--- Your task ---
Print the records below exactly; all of them are needed.

Extracted data entries
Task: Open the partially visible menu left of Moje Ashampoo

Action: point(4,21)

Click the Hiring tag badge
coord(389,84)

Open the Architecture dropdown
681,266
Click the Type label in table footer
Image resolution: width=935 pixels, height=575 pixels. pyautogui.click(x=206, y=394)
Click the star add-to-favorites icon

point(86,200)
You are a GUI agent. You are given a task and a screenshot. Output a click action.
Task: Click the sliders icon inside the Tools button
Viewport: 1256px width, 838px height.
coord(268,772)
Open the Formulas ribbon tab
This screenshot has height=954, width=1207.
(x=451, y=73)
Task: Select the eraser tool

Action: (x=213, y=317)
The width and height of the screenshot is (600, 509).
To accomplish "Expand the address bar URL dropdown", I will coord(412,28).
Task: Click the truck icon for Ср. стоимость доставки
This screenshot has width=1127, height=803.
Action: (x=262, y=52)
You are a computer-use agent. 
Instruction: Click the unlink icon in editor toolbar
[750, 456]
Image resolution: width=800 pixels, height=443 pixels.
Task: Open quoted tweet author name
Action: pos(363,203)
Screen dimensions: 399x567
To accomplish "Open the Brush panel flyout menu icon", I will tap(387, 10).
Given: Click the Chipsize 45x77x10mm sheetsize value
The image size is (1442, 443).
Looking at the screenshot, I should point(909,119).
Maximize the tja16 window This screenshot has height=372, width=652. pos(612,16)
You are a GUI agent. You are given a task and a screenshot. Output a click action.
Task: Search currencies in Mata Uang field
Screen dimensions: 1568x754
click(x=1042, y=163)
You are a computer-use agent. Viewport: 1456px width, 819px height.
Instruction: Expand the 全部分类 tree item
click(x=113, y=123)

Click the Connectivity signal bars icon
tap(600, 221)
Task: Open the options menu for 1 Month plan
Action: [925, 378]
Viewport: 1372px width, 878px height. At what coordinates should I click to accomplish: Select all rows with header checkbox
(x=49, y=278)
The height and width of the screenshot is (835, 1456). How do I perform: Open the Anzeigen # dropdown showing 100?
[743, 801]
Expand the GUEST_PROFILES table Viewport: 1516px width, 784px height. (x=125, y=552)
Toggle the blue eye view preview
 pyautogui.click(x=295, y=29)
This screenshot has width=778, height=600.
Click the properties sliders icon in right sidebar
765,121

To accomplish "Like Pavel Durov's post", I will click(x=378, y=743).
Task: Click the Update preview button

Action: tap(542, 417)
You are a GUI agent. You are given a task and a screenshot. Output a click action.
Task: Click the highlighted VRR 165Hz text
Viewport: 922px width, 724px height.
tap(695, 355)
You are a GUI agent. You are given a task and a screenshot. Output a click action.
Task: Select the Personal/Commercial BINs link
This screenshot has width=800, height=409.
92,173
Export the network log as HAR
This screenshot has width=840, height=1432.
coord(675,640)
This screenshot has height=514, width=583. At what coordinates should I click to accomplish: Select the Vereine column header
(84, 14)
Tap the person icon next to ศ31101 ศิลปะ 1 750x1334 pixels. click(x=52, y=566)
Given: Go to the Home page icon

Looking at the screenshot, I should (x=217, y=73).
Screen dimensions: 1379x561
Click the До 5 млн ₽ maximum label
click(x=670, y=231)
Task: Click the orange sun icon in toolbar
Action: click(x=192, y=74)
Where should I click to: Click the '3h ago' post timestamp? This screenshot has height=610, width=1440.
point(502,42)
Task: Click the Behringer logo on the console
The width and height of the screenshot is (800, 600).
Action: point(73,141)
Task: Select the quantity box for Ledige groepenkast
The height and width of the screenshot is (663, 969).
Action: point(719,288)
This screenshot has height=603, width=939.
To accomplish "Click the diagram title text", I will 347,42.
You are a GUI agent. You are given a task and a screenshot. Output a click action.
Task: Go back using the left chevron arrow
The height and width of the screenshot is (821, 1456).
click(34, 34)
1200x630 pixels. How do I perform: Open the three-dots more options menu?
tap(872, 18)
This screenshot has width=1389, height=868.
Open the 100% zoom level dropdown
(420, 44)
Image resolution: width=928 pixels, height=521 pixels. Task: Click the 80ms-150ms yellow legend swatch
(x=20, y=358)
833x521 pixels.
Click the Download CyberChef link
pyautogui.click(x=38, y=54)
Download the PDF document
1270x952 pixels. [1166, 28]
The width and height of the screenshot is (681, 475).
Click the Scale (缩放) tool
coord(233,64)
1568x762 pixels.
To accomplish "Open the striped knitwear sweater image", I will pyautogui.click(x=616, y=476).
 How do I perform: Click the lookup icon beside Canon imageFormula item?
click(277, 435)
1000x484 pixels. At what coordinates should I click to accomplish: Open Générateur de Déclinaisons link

--- Response area ---
Task: Open the partially visible menu left of Moje Ashampoo

Action: point(4,21)

Click the Hiring tag badge
coord(389,84)

Open the Architecture dropdown
681,266
Click the Type label in table footer
Image resolution: width=935 pixels, height=575 pixels. pyautogui.click(x=206, y=394)
Click the star add-to-favorites icon

point(86,200)
You are a GUI agent. You are given a task and a screenshot. Output a click action.
Task: Click the sliders icon inside the Tools button
Viewport: 1256px width, 838px height.
coord(268,772)
Open the Formulas ribbon tab
This screenshot has height=954, width=1207.
(x=451, y=73)
Task: Select the eraser tool

Action: (x=213, y=317)
The width and height of the screenshot is (600, 509).
To accomplish "Expand the address bar URL dropdown", I will coord(412,28).
Task: Click the truck icon for Ср. стоимость доставки
This screenshot has width=1127, height=803.
Action: (x=262, y=52)
You are a computer-use agent. 
Instruction: Click the unlink icon in editor toolbar
[750, 456]
Image resolution: width=800 pixels, height=443 pixels.
Task: Open quoted tweet author name
Action: pos(363,203)
Screen dimensions: 399x567
To accomplish "Open the Brush panel flyout menu icon", I will tap(387, 10).
Given: Click the Chipsize 45x77x10mm sheetsize value
The image size is (1442, 443).
Looking at the screenshot, I should point(909,119).
Maximize the tja16 window This screenshot has height=372, width=652. pos(612,16)
You are a GUI agent. You are given a task and a screenshot. Output a click action.
Task: Search currencies in Mata Uang field
Screen dimensions: 1568x754
click(x=1042, y=163)
You are a computer-use agent. Viewport: 1456px width, 819px height.
Instruction: Expand the 全部分类 tree item
click(x=113, y=123)

Click the Connectivity signal bars icon
tap(600, 221)
Task: Open the options menu for 1 Month plan
Action: [925, 378]
Viewport: 1372px width, 878px height. At what coordinates should I click to accomplish: Select all rows with header checkbox
(x=49, y=278)
The height and width of the screenshot is (835, 1456). How do I perform: Open the Anzeigen # dropdown showing 100?
[743, 801]
Expand the GUEST_PROFILES table Viewport: 1516px width, 784px height. (x=125, y=552)
Toggle the blue eye view preview
 pyautogui.click(x=295, y=29)
This screenshot has width=778, height=600.
Click the properties sliders icon in right sidebar
765,121

To accomplish "Like Pavel Durov's post", I will click(x=378, y=743).
Task: Click the Update preview button

Action: tap(542, 417)
You are a GUI agent. You are given a task and a screenshot. Output a click action.
Task: Click the highlighted VRR 165Hz text
Viewport: 922px width, 724px height.
tap(695, 355)
You are a GUI agent. You are given a task and a screenshot. Output a click action.
Task: Select the Personal/Commercial BINs link
This screenshot has width=800, height=409.
92,173
Export the network log as HAR
This screenshot has width=840, height=1432.
coord(675,640)
This screenshot has height=514, width=583. At what coordinates should I click to accomplish: Select the Vereine column header
(84, 14)
Tap the person icon next to ศ31101 ศิลปะ 1 750x1334 pixels. click(x=52, y=566)
Given: Go to the Home page icon

Looking at the screenshot, I should (x=217, y=73).
Screen dimensions: 1379x561
Click the До 5 млн ₽ maximum label
click(x=670, y=231)
Task: Click the orange sun icon in toolbar
Action: click(x=192, y=74)
Where should I click to: Click the '3h ago' post timestamp? This screenshot has height=610, width=1440.
point(502,42)
Task: Click the Behringer logo on the console
The width and height of the screenshot is (800, 600).
Action: point(73,141)
Task: Select the quantity box for Ledige groepenkast
The height and width of the screenshot is (663, 969).
Action: point(719,288)
This screenshot has height=603, width=939.
To accomplish "Click the diagram title text", I will 347,42.
You are a GUI agent. You are given a task and a screenshot. Output a click action.
Task: Go back using the left chevron arrow
The height and width of the screenshot is (821, 1456).
click(34, 34)
1200x630 pixels. How do I perform: Open the three-dots more options menu?
tap(872, 18)
This screenshot has width=1389, height=868.
Open the 100% zoom level dropdown
(420, 44)
Image resolution: width=928 pixels, height=521 pixels. Task: Click the 80ms-150ms yellow legend swatch
(x=20, y=358)
833x521 pixels.
Click the Download CyberChef link
pyautogui.click(x=38, y=54)
Download the PDF document
1270x952 pixels. [1166, 28]
The width and height of the screenshot is (681, 475).
Click the Scale (缩放) tool
coord(233,64)
1568x762 pixels.
To accomplish "Open the striped knitwear sweater image", I will pyautogui.click(x=616, y=476).
 How do I perform: Click the lookup icon beside Canon imageFormula item?
click(277, 435)
1000x484 pixels. At what coordinates should I click to accomplish: Open Générateur de Déclinaisons link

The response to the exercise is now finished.